As Hunter’s Rest says, if you plan for it, you can do it.

[QUOTE=Badger;6511366]
We all wants to just like her, SLW. And please tell her I said hi. She was very nurturing to me when I was new to hunting two decades ago and helped make a lifetime hunter out of this once newby.[/QUOTE]

I will see her this morning and pass along your hello. Last week as she and I visited she said “I still get excited about the new season started. Is that silly?” Way neat in my book.

I’m 57. I’m enjoying hunting more now than when I first went at age 16.

To answer xeroxchick’s question, I am religious about staying under instruction with an excellent instructor with a long background of hunting. Her main business is show hunters, but she has a big handful of clients who do both. I trust her to help make sure I am safe, riding well, and am properly mounted. She hunts as often as her schedule allows, too.

I think the discipline of ringwork-practicing two point, a little work without stirrups, schooling transitions, as well as riding out on trails keeps my seat strong, and my horse responsive and alert.

It’s worked so far…and I’ll hunt as long as I can sit up.

We have quite a few older members, some going second flight into their 70s and 80s. As others have mentioned, the ones going the best ride very frequently and work with a trainer. They have also reached the point of buying a horse that is kind and has hunted a bit and paying the trainer (or younger rider) to help keep the horse going well, rather than starting a prospect completely from scratch.

You know what they say - “use it or lose it”. Or - “I’d rather wear out than rust out”.

Apart from osteoporosis which is a real danger for older women, with the right horse and knowing the territory, take the above stories as inspiration!

My dearest friend hunted until she was 73, before cancer took her

Away with you! to negative thoughts.

You are hunting regularly. You are riding fit - there is no expiration date.

[QUOTE=Badger;6511366]
We all wants to just like her, SLW. And please tell her I said hi. She was very nurturing to me when I was new to hunting two decades ago and helped make a lifetime hunter out of this once newby.[/QUOTE]

She sends her very best and apologizes for not replying to FB stuff. She doesn’t use that network much. :slight_smile:

I don’t hunt regularly so I prepare by not only riding at least 3 times a week but also by going swimming a fair bit to improve the cardio-vascular thingy. I find as I get older, riding requires less effort because I’m more relaxed, less competitive, don’t give a toss about what other people think and I just have fun. So the swimming is enough to help fitness. Oh, and a nice horse who also enjoys itself is important.

Items from a data source
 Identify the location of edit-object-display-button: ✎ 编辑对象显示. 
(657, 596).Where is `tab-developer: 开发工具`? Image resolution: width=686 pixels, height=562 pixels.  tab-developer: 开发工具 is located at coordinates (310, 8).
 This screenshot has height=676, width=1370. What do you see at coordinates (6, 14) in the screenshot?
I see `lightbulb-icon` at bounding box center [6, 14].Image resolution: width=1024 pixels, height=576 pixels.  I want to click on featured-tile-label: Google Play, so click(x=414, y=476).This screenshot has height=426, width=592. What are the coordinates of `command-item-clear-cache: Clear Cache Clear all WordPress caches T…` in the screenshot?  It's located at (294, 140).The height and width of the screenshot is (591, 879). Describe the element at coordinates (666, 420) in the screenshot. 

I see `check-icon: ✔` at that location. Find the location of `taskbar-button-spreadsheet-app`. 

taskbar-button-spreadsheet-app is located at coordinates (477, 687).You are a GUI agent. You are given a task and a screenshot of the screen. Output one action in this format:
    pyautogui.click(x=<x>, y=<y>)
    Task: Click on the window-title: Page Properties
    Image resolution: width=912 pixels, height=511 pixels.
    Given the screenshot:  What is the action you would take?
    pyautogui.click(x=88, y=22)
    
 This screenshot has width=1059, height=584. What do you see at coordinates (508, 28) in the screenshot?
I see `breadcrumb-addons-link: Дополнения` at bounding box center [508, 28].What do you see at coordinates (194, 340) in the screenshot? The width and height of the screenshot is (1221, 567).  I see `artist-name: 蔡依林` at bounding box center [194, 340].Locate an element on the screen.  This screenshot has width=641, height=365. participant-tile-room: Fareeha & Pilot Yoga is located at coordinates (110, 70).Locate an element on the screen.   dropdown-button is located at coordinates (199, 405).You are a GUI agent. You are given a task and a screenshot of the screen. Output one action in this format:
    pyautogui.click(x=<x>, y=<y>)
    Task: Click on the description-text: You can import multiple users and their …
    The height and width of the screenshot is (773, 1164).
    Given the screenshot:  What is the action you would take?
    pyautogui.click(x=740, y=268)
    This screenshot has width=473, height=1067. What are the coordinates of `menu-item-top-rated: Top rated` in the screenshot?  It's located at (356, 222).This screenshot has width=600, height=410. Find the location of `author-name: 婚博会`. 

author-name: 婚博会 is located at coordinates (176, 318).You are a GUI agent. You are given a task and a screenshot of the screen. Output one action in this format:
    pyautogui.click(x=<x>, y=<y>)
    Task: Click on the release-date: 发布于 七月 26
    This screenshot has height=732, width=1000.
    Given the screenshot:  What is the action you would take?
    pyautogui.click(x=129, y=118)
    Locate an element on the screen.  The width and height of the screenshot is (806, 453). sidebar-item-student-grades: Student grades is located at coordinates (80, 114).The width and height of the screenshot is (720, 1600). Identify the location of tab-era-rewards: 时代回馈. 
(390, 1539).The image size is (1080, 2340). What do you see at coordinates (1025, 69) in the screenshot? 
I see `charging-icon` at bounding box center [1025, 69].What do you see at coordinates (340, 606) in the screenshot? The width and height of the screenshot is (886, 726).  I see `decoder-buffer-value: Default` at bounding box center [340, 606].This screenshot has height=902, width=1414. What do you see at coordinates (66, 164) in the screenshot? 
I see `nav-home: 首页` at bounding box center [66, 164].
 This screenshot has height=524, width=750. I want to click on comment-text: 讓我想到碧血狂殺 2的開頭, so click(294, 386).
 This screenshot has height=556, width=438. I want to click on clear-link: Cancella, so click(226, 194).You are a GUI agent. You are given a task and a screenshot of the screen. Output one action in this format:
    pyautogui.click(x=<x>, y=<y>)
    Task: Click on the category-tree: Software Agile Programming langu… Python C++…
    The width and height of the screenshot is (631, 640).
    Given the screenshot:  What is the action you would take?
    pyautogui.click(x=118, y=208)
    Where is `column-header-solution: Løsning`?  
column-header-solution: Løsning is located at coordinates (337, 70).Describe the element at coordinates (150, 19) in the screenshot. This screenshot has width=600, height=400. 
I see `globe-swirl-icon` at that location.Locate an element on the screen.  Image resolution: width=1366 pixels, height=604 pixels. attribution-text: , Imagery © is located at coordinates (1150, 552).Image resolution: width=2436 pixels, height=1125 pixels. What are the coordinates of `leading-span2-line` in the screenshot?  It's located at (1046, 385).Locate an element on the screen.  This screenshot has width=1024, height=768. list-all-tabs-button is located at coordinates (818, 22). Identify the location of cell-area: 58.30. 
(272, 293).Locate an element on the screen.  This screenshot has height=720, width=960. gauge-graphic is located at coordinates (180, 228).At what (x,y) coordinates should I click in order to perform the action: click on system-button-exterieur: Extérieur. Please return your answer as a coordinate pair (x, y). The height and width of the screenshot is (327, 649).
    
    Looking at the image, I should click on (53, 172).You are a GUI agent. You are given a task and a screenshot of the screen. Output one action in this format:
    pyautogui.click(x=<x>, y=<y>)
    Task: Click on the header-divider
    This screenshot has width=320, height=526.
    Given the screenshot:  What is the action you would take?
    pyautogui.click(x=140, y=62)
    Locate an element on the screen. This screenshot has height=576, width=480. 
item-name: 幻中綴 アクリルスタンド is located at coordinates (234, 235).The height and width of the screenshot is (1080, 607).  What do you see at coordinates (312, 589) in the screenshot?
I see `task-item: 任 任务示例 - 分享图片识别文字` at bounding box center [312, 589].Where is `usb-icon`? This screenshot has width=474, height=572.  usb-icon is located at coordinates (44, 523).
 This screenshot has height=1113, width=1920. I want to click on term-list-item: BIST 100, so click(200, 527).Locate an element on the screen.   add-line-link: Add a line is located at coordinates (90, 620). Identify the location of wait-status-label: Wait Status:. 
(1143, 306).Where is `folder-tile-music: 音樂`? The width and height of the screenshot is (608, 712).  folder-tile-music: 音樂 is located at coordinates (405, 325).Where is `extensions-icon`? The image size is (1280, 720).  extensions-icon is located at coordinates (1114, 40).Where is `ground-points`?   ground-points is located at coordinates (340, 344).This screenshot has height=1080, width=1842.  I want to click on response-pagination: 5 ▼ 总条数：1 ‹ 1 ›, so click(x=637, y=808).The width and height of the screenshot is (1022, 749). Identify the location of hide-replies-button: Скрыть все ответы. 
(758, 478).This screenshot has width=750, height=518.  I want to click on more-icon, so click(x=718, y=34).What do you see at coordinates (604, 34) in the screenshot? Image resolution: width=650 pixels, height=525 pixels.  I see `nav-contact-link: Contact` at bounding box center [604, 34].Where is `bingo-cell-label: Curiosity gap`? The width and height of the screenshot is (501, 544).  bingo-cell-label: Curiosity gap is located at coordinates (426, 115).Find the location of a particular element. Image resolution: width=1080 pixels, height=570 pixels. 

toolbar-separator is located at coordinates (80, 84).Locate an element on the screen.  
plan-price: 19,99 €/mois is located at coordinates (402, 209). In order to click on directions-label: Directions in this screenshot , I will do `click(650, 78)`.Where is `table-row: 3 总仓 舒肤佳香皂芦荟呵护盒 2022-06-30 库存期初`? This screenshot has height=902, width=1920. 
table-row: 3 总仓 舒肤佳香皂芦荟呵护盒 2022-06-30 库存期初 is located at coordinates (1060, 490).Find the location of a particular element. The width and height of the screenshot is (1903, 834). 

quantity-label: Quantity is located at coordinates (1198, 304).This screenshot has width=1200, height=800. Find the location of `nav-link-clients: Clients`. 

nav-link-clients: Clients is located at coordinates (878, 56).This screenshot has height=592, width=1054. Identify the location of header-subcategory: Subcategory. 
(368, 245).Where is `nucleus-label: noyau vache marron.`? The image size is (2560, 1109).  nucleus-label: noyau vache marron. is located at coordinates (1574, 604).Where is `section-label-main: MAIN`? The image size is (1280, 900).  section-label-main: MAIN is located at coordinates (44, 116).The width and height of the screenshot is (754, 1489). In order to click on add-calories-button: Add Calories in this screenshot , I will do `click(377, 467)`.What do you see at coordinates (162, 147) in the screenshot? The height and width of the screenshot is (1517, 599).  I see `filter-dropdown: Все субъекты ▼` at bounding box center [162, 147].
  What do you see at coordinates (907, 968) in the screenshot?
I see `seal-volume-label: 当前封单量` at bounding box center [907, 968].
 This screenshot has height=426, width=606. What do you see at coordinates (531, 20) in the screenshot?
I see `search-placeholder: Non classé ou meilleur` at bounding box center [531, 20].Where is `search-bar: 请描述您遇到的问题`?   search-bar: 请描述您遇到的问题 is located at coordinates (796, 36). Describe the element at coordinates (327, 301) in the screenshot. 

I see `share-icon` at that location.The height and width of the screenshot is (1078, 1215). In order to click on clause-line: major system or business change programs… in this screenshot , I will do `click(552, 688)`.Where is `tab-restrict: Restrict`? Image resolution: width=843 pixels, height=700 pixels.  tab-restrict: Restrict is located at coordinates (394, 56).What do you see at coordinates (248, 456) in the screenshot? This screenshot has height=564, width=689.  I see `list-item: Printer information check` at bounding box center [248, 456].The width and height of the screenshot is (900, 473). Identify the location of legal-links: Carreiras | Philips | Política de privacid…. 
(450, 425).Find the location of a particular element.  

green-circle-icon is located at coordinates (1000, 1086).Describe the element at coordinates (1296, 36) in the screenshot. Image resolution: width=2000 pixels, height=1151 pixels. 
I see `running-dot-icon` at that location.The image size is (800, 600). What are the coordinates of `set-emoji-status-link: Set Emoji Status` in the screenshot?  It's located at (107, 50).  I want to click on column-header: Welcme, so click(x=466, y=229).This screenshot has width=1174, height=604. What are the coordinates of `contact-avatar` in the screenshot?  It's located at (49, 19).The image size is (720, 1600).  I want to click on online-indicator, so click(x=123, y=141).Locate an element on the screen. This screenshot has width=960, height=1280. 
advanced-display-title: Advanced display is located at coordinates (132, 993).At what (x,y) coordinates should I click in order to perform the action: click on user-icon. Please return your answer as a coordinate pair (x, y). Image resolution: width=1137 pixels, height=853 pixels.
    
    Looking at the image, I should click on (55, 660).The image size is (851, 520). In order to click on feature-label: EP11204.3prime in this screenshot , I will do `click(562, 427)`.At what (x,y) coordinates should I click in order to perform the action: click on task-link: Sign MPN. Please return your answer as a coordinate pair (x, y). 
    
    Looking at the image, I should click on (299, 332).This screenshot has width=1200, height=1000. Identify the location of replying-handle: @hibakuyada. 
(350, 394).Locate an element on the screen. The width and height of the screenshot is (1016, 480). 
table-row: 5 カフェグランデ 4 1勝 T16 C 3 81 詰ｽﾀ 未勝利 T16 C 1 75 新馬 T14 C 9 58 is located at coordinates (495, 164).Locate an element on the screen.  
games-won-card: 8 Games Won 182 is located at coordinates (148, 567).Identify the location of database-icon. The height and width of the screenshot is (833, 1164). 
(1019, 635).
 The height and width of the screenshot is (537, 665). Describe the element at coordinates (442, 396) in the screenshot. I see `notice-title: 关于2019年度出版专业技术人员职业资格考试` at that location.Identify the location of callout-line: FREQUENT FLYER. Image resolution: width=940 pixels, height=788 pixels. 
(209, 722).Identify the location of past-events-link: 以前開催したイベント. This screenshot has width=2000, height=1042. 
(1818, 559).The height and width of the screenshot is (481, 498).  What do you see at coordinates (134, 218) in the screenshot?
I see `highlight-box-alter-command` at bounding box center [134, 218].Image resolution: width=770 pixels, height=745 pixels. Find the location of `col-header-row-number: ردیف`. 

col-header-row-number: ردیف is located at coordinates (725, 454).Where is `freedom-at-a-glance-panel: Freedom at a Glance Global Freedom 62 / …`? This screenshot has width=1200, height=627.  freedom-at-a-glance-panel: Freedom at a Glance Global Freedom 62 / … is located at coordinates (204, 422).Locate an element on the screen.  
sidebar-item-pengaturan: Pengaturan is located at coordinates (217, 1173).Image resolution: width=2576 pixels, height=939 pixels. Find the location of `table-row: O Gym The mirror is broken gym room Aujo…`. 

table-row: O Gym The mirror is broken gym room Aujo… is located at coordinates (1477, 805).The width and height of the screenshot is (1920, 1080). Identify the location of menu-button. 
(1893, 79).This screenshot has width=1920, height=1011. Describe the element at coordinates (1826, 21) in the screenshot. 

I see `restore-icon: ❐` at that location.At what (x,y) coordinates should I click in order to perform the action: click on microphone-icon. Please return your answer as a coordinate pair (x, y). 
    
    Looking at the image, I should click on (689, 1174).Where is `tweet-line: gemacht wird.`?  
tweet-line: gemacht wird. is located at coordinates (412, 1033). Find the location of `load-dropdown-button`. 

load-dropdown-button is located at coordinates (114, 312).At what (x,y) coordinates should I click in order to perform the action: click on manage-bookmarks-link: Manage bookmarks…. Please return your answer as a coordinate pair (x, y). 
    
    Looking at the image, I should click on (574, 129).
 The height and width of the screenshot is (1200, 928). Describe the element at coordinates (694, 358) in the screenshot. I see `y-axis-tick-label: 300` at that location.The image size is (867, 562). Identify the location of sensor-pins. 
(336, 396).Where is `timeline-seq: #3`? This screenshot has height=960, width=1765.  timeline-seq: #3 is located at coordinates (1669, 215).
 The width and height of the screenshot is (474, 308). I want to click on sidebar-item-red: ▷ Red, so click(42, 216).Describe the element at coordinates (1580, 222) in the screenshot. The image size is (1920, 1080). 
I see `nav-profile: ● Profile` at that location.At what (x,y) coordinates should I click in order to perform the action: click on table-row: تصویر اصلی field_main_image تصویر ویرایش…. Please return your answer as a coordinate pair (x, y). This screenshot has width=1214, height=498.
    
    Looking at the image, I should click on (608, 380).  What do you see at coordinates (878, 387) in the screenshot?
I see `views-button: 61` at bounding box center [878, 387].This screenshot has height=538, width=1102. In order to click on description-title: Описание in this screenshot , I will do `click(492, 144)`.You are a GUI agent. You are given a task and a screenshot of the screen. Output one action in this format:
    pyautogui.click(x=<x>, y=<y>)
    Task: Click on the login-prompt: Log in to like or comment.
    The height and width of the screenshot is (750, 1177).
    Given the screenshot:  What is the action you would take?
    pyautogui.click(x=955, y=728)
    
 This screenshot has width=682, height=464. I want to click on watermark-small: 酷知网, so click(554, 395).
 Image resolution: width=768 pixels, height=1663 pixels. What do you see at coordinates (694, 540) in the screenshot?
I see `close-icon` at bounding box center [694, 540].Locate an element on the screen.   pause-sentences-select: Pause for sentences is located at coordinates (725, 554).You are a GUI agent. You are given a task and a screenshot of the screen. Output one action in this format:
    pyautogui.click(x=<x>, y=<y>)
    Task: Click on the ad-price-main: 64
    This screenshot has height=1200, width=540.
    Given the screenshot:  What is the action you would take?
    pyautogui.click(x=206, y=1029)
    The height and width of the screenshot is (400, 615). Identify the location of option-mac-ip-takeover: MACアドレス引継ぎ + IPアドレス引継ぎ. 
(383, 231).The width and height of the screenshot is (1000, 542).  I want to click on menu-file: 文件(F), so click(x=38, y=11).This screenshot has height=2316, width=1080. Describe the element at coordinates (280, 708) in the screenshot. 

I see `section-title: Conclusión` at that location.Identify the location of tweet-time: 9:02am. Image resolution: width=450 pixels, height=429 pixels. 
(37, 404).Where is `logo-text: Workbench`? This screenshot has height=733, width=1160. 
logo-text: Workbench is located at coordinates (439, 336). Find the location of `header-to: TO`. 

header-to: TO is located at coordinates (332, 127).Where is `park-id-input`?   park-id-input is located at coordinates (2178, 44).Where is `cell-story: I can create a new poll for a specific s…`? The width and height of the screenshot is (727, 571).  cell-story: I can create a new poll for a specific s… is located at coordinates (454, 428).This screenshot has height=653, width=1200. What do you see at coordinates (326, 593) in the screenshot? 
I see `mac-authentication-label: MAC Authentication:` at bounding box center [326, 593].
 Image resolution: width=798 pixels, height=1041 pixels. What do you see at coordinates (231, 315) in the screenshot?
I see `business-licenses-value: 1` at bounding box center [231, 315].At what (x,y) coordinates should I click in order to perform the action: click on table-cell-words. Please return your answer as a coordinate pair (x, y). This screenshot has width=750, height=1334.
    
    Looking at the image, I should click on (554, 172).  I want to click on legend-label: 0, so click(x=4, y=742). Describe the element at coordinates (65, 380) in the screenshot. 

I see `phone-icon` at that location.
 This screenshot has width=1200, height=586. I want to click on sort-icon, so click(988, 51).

> [TO DO] In the forum thread about riding to hounds at an older age, how old was the writer who is now 57 when first going hunting?

> [ANSWER] 16